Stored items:
========================
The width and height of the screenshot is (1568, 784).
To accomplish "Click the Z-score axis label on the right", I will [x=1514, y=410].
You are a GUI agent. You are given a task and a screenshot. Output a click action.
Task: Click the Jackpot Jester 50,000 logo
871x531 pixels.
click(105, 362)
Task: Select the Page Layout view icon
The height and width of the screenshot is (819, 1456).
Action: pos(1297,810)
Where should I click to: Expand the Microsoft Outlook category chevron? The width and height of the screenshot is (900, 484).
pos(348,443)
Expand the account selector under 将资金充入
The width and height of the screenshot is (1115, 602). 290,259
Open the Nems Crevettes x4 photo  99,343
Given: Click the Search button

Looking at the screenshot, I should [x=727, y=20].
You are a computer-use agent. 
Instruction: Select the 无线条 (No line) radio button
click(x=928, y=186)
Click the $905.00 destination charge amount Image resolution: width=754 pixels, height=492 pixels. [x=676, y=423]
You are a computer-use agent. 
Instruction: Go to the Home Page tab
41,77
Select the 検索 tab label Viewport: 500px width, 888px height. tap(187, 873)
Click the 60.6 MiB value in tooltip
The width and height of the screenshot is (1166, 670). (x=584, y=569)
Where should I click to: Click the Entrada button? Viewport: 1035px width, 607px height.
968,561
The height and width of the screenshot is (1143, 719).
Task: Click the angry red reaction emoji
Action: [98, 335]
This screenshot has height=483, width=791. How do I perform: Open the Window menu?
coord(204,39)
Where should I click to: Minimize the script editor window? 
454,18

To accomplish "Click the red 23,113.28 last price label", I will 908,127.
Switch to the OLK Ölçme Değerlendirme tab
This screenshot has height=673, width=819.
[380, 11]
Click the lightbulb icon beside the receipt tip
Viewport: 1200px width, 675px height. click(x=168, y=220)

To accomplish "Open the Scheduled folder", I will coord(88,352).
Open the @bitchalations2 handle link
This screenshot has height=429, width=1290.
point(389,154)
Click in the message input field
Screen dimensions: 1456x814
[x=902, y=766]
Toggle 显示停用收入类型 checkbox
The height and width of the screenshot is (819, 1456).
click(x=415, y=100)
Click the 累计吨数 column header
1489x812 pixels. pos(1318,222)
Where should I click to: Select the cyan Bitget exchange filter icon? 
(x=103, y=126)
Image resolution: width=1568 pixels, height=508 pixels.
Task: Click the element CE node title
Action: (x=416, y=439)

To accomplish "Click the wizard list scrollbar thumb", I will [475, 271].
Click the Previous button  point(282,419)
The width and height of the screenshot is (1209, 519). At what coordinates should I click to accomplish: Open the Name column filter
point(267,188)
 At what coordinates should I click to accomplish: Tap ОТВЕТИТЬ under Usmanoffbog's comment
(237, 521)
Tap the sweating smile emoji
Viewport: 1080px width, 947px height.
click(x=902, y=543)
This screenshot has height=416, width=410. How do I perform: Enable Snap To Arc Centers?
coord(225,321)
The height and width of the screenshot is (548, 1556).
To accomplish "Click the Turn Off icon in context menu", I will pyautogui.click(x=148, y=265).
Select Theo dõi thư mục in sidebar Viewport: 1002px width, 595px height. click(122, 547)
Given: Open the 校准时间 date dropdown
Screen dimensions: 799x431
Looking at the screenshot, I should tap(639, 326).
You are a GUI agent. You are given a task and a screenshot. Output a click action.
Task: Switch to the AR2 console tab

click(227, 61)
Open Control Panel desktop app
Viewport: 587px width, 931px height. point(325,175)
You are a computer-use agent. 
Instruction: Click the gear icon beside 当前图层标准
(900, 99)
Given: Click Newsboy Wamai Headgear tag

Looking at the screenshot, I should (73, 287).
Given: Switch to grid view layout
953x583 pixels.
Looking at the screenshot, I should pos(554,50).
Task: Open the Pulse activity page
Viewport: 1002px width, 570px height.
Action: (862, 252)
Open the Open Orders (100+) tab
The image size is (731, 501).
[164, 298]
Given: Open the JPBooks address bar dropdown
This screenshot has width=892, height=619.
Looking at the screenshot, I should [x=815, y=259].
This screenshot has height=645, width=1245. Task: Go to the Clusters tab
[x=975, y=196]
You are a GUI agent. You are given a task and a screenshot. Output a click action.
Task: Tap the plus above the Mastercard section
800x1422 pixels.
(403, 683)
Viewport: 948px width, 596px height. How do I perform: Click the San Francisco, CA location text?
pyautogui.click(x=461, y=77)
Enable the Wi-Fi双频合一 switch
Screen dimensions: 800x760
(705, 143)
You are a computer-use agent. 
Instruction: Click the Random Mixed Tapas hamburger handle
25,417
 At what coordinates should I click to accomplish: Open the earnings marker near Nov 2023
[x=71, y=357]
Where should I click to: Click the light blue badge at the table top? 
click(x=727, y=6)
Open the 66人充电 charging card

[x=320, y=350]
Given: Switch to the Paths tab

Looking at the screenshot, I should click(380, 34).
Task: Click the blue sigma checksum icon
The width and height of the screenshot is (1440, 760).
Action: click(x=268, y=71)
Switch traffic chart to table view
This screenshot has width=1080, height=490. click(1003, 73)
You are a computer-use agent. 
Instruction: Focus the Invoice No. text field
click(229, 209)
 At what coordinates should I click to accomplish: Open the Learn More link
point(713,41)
========================
▶ **TASK BRIEF**
Print the data above again, with nothing altered and nothing left out.

▶ **TASK OUTPUT**
The width and height of the screenshot is (1568, 784).
To accomplish "Click the Z-score axis label on the right", I will [x=1514, y=410].
You are a GUI agent. You are given a task and a screenshot. Output a click action.
Task: Click the Jackpot Jester 50,000 logo
871x531 pixels.
click(105, 362)
Task: Select the Page Layout view icon
The height and width of the screenshot is (819, 1456).
Action: pos(1297,810)
Where should I click to: Expand the Microsoft Outlook category chevron? The width and height of the screenshot is (900, 484).
pos(348,443)
Expand the account selector under 将资金充入
The width and height of the screenshot is (1115, 602). 290,259
Open the Nems Crevettes x4 photo  99,343
Given: Click the Search button

Looking at the screenshot, I should [x=727, y=20].
You are a computer-use agent. 
Instruction: Select the 无线条 (No line) radio button
click(x=928, y=186)
Click the $905.00 destination charge amount Image resolution: width=754 pixels, height=492 pixels. [x=676, y=423]
You are a computer-use agent. 
Instruction: Go to the Home Page tab
41,77
Select the 検索 tab label Viewport: 500px width, 888px height. tap(187, 873)
Click the 60.6 MiB value in tooltip
The width and height of the screenshot is (1166, 670). (x=584, y=569)
Where should I click to: Click the Entrada button? Viewport: 1035px width, 607px height.
968,561
The height and width of the screenshot is (1143, 719).
Task: Click the angry red reaction emoji
Action: [98, 335]
This screenshot has height=483, width=791. How do I perform: Open the Window menu?
coord(204,39)
Where should I click to: Minimize the script editor window? 
454,18

To accomplish "Click the red 23,113.28 last price label", I will 908,127.
Switch to the OLK Ölçme Değerlendirme tab
This screenshot has height=673, width=819.
[380, 11]
Click the lightbulb icon beside the receipt tip
Viewport: 1200px width, 675px height. click(x=168, y=220)

To accomplish "Open the Scheduled folder", I will coord(88,352).
Open the @bitchalations2 handle link
This screenshot has height=429, width=1290.
point(389,154)
Click in the message input field
Screen dimensions: 1456x814
[x=902, y=766]
Toggle 显示停用收入类型 checkbox
The height and width of the screenshot is (819, 1456).
click(x=415, y=100)
Click the 累计吨数 column header
1489x812 pixels. pos(1318,222)
Where should I click to: Select the cyan Bitget exchange filter icon? 
(x=103, y=126)
Image resolution: width=1568 pixels, height=508 pixels.
Task: Click the element CE node title
Action: (x=416, y=439)

To accomplish "Click the wizard list scrollbar thumb", I will [475, 271].
Click the Previous button  point(282,419)
The width and height of the screenshot is (1209, 519). At what coordinates should I click to accomplish: Open the Name column filter
point(267,188)
 At what coordinates should I click to accomplish: Tap ОТВЕТИТЬ under Usmanoffbog's comment
(237, 521)
Tap the sweating smile emoji
Viewport: 1080px width, 947px height.
click(x=902, y=543)
This screenshot has height=416, width=410. How do I perform: Enable Snap To Arc Centers?
coord(225,321)
The height and width of the screenshot is (548, 1556).
To accomplish "Click the Turn Off icon in context menu", I will pyautogui.click(x=148, y=265).
Select Theo dõi thư mục in sidebar Viewport: 1002px width, 595px height. click(122, 547)
Given: Open the 校准时间 date dropdown
Screen dimensions: 799x431
Looking at the screenshot, I should tap(639, 326).
You are a GUI agent. You are given a task and a screenshot. Output a click action.
Task: Switch to the AR2 console tab

click(227, 61)
Open Control Panel desktop app
Viewport: 587px width, 931px height. point(325,175)
You are a computer-use agent. 
Instruction: Click the gear icon beside 当前图层标准
(900, 99)
Given: Click Newsboy Wamai Headgear tag

Looking at the screenshot, I should (73, 287).
Given: Switch to grid view layout
953x583 pixels.
Looking at the screenshot, I should pos(554,50).
Task: Open the Pulse activity page
Viewport: 1002px width, 570px height.
Action: (862, 252)
Open the Open Orders (100+) tab
The image size is (731, 501).
[164, 298]
Given: Open the JPBooks address bar dropdown
This screenshot has width=892, height=619.
Looking at the screenshot, I should [x=815, y=259].
This screenshot has height=645, width=1245. Task: Go to the Clusters tab
[x=975, y=196]
You are a GUI agent. You are given a task and a screenshot. Output a click action.
Task: Tap the plus above the Mastercard section
800x1422 pixels.
(403, 683)
Viewport: 948px width, 596px height. How do I perform: Click the San Francisco, CA location text?
pyautogui.click(x=461, y=77)
Enable the Wi-Fi双频合一 switch
Screen dimensions: 800x760
(705, 143)
You are a computer-use agent. 
Instruction: Click the Random Mixed Tapas hamburger handle
25,417
 At what coordinates should I click to accomplish: Open the earnings marker near Nov 2023
[x=71, y=357]
Where should I click to: Click the light blue badge at the table top? 
click(x=727, y=6)
Open the 66人充电 charging card

[x=320, y=350]
Given: Switch to the Paths tab

Looking at the screenshot, I should click(380, 34).
Task: Click the blue sigma checksum icon
The width and height of the screenshot is (1440, 760).
Action: click(x=268, y=71)
Switch traffic chart to table view
This screenshot has width=1080, height=490. click(1003, 73)
You are a computer-use agent. 
Instruction: Focus the Invoice No. text field
click(229, 209)
 At what coordinates should I click to accomplish: Open the Learn More link
point(713,41)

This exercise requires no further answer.